**Document segment:**
● ● ● ● ● ● ●

US DOE Announces IDR Adjustment To Forgive 804,000 Borrowers Due To Time In Repayment

On July 14th, 2023 the U.S. Department of Education announced the latest implementation of the multi-step approach to address longstanding failures associated with student loan payment count tracking for the purpose of forgiveness. Formerly announced as the IDR Account Adjustment or “IDR Waiver” in April of 2022, this collection of fixes is designed to give borrower’s an easier path to repayment by changing key aspects of the collection procedures employed by student loan servicers, and crediting borrowers months and years toward forgiveness that were previously undercounted or technically disqualified.

One of the fixes included in this approach is the one-time account adjustment to count certain long-term forbearances toward IDR and PSLF forgiveness. This account adjustment means that:

  • Any borrower who was put into a forbearance by their student loan servicer for a period of more than 12 months or any borrower who received more than a total of 36 months of forbearance from their servicer will be able to have all of the months of forbearance in either circumstance counted toward repayment.
  • Any time spent in deferment prior to 2013, with the exception of in-school deferment, will be counted as repayment for the purpose of this adjustment.

● ● ● ● ● ● ●

**Data supplied:**
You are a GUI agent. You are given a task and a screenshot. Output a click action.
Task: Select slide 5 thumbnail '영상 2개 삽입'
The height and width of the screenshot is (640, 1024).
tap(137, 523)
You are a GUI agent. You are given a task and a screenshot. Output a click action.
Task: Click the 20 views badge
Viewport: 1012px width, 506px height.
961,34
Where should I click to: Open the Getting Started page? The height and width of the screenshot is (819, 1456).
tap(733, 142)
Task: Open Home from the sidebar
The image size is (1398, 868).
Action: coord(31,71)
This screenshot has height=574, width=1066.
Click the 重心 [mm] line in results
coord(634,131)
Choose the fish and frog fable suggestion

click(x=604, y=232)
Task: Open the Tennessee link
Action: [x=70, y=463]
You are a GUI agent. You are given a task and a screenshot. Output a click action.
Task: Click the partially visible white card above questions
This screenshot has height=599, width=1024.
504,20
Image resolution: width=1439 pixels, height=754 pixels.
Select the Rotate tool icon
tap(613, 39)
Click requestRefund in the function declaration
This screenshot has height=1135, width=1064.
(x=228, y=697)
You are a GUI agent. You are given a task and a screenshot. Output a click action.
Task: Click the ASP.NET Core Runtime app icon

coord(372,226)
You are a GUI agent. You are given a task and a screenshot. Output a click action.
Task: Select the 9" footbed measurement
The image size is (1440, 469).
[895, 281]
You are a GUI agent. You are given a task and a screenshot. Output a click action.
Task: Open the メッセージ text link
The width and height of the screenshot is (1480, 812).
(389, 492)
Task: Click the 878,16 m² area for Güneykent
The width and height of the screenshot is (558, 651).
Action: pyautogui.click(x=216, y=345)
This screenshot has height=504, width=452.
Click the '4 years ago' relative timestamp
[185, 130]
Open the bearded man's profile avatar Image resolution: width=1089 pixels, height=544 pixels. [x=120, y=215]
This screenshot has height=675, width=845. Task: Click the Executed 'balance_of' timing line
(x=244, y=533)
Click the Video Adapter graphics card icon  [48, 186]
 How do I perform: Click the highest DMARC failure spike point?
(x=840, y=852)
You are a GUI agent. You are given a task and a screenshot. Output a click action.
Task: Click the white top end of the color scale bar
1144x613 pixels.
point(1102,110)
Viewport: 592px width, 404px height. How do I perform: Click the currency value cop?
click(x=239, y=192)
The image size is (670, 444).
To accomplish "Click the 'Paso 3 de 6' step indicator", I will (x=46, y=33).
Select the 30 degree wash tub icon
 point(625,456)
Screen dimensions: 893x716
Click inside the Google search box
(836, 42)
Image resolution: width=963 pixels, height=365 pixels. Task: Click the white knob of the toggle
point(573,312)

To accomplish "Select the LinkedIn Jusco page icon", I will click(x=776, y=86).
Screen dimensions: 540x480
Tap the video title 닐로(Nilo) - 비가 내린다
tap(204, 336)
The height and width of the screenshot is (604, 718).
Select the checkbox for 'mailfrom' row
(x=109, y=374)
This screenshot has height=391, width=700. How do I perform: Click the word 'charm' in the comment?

● ● ● ● ● ● ●

**Prompt:**
Could you copy out the whole text on the Department of Education's IDR adjustment, word for word? These records are drawn from a different source than the text.

**Written solution:**
US DOE Announces IDR Adjustment To Forgive 804,000 Borrowers Due To Time In Repayment

On July 14th, 2023 the U.S. Department of Education announced the latest implementation of the multi-step approach to address longstanding failures associated with student loan payment count tracking for the purpose of forgiveness. Formerly announced as the IDR Account Adjustment or “IDR Waiver” in April of 2022, this collection of fixes is designed to give borrower’s an easier path to repayment by changing key aspects of the collection procedures employed by student loan servicers, and crediting borrowers months and years toward forgiveness that were previously undercounted or technically disqualified.

One of the fixes included in this approach is the one-time account adjustment to count certain long-term forbearances toward IDR and PSLF forgiveness. This account adjustment means that:

  • Any borrower who was put into a forbearance by their student loan servicer for a period of more than 12 months or any borrower who received more than a total of 36 months of forbearance from their servicer will be able to have all of the months of forbearance in either circumstance counted toward repayment.
  • Any time spent in deferment prior to 2013, with the exception of in-school deferment, will be counted as repayment for the purpose of this adjustment.